**Soal:**
Salinlah bagian teks tentang perceraian dari "KASUS perceraian terus" sampai "istri sedang hamil." tanpa mengubah satu kata pun.

**Teks Bacaan:**
☆ ☆ ☆ ☆ ☆
Oleh: Henny Ummu Ghiyas Faris
Penulis Buku Antologi “The True Hijab” dan “Puzzle Dakwah”
KASUS perceraian terus terjadi, mendengar kata ‘perceraian’ saja, sudah membuat banyak orang bergidik sedih. Apalagi jika kejadian dalam rumah tangganya, jangan sampai terjadi. Berbicara soal perceraian, banyak orang beranggapan perceraian adalah kisah tragis dalam hidup seseorang yang sudah menikah. Namun ternyata, ada lagi yang lebih tragis dari perceraian, yaitu bercerai saat tengah hamil. Duh, miris sekali rasanya jika sepasang suami istri harus bercerai di saat si istri sedang hamil.
Dikutip dari antaranews.com (7/7/2018) Pengadilan Agama Manna, Kabupaten Bengkulu Selatan, Provinsi Bengkulu, mencatat angka perceraian hingga pertengahan tahun ini mencapai 447 kasus, dan sebagian besar di antaranya dipicu penggunaan media sosial yang kurang bijak. Pasangan suami-istri aktif menggunakan media sosial hingga melupakan tugas dan kewajiban masing-masing. Status dan komentar romantis, serta komunikasi secara sembunyi-sembunyi menjadi pemicu kecemburuan dan pertengkaran hingga akhirnya berujung cerai.
☆ ☆ ☆ ☆ ☆
**Item yang Diberikan:**
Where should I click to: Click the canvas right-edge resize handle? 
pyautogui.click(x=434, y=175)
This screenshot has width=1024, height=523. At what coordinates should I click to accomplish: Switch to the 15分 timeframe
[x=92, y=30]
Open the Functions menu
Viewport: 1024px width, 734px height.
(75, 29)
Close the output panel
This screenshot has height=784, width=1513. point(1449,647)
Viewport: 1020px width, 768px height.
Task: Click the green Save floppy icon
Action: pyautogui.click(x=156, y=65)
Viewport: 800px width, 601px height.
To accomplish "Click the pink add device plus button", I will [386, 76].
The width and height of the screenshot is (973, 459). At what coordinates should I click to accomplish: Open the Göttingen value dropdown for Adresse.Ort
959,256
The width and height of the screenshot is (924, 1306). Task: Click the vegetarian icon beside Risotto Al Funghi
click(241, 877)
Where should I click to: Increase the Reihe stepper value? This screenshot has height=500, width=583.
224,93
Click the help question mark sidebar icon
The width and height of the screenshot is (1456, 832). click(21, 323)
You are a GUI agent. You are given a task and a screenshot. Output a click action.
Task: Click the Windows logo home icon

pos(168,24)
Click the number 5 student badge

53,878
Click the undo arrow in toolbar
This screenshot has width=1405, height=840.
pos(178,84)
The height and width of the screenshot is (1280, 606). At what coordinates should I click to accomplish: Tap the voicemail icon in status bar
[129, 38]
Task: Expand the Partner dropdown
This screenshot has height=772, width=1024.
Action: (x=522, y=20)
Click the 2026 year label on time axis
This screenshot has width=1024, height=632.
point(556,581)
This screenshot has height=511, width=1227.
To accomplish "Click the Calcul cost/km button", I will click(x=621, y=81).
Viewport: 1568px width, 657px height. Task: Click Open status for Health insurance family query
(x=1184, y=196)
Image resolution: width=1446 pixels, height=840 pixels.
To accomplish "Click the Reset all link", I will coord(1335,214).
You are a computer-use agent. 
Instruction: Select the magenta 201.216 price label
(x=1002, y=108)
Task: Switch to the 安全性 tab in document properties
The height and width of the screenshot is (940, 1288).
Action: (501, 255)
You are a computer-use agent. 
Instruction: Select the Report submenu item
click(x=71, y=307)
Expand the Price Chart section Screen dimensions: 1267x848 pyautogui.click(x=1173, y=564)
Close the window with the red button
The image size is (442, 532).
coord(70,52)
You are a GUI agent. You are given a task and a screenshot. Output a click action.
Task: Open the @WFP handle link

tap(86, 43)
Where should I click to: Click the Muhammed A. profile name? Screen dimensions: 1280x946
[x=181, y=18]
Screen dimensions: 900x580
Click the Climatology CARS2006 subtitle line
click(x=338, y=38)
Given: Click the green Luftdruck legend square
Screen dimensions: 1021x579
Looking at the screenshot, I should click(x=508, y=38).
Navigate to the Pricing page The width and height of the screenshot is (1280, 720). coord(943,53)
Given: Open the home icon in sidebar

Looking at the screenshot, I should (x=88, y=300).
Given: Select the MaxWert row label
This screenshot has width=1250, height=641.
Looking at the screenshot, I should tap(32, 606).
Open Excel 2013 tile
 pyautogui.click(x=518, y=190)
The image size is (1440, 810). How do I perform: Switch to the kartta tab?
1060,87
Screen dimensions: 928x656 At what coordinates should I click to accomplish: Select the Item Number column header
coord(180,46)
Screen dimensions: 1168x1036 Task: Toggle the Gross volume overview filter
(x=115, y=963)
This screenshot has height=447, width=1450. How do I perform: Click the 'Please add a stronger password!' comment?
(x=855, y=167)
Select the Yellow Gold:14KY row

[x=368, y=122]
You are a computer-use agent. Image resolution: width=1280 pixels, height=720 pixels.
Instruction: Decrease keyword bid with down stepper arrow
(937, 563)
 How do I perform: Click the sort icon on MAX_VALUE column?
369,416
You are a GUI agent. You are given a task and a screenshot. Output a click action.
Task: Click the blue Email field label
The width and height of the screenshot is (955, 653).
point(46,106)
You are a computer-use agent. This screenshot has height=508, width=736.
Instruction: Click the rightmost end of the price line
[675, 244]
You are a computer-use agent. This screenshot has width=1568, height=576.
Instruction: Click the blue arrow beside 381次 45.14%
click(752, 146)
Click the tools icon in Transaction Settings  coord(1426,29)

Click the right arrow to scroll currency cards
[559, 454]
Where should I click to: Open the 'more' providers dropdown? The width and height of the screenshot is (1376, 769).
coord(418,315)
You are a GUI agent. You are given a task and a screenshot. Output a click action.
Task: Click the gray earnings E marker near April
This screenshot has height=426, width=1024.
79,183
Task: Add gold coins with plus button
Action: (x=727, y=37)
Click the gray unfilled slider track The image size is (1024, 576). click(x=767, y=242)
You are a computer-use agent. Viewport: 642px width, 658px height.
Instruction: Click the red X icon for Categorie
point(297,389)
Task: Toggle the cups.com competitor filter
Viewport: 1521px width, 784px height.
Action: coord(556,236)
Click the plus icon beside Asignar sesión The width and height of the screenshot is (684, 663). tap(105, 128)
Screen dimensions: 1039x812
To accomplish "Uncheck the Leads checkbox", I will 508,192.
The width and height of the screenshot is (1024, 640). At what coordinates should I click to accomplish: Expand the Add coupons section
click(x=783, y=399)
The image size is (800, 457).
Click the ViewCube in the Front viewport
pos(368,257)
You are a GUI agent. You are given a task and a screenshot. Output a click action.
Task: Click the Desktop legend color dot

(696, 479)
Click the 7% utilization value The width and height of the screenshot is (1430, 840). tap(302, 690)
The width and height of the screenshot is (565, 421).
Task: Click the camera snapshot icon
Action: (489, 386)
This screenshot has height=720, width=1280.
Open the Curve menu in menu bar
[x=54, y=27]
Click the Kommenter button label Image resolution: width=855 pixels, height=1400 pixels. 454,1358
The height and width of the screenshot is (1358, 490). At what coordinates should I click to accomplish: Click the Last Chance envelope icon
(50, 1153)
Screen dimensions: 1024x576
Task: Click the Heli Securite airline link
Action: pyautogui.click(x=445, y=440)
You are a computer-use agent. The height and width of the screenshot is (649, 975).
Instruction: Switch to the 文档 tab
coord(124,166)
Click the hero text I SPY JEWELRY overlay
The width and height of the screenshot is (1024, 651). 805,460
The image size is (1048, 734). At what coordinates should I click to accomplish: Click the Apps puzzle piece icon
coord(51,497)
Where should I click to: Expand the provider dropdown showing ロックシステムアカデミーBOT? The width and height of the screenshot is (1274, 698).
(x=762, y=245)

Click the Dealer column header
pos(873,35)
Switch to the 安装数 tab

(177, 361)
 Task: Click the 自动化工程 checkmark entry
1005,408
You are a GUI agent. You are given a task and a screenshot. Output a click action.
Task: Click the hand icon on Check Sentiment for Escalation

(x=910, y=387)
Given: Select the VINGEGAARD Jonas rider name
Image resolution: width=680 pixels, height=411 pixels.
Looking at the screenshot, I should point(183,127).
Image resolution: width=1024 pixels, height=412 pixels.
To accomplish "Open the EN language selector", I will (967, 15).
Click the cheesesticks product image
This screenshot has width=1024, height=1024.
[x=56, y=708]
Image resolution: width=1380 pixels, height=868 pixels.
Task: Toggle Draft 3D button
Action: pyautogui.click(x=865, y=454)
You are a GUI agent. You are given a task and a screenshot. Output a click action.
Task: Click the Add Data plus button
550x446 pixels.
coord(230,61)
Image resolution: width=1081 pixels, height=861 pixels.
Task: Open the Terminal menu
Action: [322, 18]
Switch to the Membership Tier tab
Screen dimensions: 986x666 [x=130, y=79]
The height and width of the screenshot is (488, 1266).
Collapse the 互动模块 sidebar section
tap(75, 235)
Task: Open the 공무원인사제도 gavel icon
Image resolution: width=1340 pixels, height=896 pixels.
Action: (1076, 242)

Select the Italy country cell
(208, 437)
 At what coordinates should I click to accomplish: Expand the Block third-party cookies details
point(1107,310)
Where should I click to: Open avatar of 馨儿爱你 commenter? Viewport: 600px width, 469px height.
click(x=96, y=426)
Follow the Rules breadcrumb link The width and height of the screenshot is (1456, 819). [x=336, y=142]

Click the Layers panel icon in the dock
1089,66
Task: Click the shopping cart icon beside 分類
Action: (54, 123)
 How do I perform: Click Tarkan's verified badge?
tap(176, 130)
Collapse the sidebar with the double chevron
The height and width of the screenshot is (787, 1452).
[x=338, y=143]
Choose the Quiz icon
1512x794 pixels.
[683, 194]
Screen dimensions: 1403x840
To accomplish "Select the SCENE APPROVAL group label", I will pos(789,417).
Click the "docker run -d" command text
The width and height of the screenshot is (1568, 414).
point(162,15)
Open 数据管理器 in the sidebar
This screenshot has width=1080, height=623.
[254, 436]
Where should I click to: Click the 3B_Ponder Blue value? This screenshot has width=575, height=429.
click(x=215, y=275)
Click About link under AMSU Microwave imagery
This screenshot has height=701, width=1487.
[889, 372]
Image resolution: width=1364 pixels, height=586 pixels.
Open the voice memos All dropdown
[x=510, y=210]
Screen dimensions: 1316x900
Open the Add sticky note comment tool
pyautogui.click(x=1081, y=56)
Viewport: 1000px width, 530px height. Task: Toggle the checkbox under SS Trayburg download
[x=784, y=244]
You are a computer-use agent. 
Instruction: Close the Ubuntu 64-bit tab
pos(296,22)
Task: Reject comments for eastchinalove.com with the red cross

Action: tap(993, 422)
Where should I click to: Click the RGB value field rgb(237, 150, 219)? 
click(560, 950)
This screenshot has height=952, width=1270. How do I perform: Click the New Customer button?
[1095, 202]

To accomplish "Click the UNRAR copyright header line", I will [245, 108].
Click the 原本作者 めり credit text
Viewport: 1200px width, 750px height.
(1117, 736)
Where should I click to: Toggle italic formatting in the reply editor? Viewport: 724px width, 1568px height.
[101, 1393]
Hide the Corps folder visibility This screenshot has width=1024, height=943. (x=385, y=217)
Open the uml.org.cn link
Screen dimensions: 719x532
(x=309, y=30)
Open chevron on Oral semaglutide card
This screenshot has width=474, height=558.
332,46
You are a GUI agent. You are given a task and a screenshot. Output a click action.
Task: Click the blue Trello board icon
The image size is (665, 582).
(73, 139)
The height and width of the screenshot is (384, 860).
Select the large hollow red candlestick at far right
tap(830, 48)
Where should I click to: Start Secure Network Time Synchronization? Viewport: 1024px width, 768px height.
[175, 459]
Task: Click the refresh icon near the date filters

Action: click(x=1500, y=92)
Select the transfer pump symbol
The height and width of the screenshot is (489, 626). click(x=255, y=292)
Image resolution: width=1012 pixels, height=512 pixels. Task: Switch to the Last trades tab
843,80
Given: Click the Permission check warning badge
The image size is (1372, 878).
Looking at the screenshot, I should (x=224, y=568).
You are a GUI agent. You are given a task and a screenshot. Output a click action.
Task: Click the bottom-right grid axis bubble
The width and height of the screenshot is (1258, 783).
☆ ☆ ☆ ☆ ☆
**Jawaban Latihan:**
KASUS perceraian terus terjadi, mendengar kata ‘perceraian’ saja, sudah membuat banyak orang bergidik sedih. Apalagi jika kejadian dalam rumah tangganya, jangan sampai terjadi. Berbicara soal perceraian, banyak orang beranggapan perceraian adalah kisah tragis dalam hidup seseorang yang sudah menikah. Namun ternyata, ada lagi yang lebih tragis dari perceraian, yaitu bercerai saat tengah hamil. Duh, miris sekali rasanya jika sepasang suami istri harus bercerai di saat si istri sedang hamil.